Exercise A => Please reproduce the stretch of the Knox County crash account from "It was drizzling" through "his wife unconscious.".
Exercise B =>
Using the Knox County crash account, mark each statement yes or no. Back each answer with the deciding words quoted from the account.
(i) The crash took place on a weekday afternoon.
(ii) The airbags knocked Omar's wife unconscious.
(iii) Omar has lived in Knoxville since 2006.

A state law says immigration enforcement agreements must be approved by County Commission. Knox County's was not.
It was drizzling and about 60 degrees one Saturday morning in the fall of 2018 when Omar and his wife set out to visit a yard sale they had seen advertised in West Knoxville. 

Near the intersection of Bluegrass Road and Maplegreen Lane, Omar said, a truck pulling a trailer turned in front of his car as he was beginning a left turn. The light rain had slicked the road, and the vehicles collided. Omar’s car ended up hitting a fence and a tree. The airbags deployed and knocked his wife unconscious.

An ambulance arrived quickly, and as Omar was helping his wife into it, he saw a Knox County sheriff’s deputy pull up. He got out of the ambulance, which drove away, and went to file a crash report with the officer — as best he could, given his limited English. Omar is a native of Mexico who has lived in Knoxville since 2006.

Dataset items

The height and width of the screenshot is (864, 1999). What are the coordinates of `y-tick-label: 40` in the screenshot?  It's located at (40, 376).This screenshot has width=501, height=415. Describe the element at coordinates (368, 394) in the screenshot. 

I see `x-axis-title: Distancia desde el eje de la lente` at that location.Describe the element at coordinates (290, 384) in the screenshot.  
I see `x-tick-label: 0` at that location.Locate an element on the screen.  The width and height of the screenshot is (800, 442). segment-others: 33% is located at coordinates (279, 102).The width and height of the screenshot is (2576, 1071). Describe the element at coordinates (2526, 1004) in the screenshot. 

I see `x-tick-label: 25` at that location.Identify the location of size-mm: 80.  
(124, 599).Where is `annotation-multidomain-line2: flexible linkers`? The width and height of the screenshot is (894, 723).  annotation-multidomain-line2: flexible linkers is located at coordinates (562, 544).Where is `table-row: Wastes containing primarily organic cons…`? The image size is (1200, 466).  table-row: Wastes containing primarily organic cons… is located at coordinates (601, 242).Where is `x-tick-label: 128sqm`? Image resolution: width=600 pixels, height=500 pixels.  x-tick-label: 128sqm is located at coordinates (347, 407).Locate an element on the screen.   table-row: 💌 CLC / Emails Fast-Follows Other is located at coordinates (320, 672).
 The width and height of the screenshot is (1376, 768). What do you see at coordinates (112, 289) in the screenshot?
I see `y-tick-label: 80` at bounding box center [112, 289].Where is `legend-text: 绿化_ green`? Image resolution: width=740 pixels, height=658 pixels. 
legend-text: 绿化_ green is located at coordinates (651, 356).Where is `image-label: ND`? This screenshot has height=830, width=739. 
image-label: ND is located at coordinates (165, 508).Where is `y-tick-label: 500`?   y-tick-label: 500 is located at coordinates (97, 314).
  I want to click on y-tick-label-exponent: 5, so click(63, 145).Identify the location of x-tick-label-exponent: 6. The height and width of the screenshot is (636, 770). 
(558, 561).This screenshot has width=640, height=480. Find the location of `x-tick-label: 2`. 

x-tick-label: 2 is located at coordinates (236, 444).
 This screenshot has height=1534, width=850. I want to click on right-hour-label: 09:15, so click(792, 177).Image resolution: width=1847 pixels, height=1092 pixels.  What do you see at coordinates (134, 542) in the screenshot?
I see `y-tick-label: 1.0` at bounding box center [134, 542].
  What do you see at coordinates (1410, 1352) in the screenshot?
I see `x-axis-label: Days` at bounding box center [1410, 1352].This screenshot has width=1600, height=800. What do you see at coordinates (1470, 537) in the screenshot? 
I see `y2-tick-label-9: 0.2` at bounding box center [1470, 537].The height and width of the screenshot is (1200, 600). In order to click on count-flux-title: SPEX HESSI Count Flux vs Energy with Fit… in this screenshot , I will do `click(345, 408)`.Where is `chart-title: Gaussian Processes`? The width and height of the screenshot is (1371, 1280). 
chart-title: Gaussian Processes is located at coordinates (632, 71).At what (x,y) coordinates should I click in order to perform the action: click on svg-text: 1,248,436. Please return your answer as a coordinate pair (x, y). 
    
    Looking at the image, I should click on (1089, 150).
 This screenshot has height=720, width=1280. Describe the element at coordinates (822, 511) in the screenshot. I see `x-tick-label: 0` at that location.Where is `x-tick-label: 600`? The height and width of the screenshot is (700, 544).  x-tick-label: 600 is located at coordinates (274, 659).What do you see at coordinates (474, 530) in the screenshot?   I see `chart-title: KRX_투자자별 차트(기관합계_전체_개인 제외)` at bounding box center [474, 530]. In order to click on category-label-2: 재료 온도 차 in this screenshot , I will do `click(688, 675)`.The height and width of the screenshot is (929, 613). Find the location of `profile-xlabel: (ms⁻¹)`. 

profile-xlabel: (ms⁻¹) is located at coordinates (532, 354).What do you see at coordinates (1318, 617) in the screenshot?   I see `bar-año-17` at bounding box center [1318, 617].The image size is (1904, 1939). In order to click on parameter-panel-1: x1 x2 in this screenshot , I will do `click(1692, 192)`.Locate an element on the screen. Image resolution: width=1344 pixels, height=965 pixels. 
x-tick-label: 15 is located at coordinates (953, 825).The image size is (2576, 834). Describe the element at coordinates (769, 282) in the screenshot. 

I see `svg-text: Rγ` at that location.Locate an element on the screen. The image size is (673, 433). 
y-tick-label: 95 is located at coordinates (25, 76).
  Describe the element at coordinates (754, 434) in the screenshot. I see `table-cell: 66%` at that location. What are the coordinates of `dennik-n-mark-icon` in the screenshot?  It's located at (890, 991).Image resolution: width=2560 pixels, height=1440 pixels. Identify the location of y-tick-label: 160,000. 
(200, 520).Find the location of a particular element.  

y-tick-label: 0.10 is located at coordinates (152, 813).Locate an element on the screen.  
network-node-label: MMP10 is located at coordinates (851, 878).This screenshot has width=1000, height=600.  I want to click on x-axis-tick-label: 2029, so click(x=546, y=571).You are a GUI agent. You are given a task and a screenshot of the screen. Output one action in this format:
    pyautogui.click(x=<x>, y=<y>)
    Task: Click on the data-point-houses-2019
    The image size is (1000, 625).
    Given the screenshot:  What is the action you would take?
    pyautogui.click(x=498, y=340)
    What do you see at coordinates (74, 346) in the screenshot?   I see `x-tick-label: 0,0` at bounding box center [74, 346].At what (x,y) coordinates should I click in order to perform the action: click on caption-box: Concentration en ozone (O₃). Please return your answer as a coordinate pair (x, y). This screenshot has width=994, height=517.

Answer section A =>
It was drizzling and about 60 degrees one Saturday morning in the fall of 2018 when Omar and his wife set out to visit a yard sale they had seen advertised in West Knoxville. 

Near the intersection of Bluegrass Road and Maplegreen Lane, Omar said, a truck pulling a trailer turned in front of his car as he was beginning a left turn. The light rain had slicked the road, and the vehicles collided. Omar’s car ended up hitting a fence and a tree. The airbags deployed and knocked his wife unconscious.

Answer section B =>
(i) No: "one Saturday morning in the fall of 2018"
(ii) Yes: "The airbags deployed and knocked his wife unconscious."
(iii) Yes: "who has lived in Knoxville since 2006"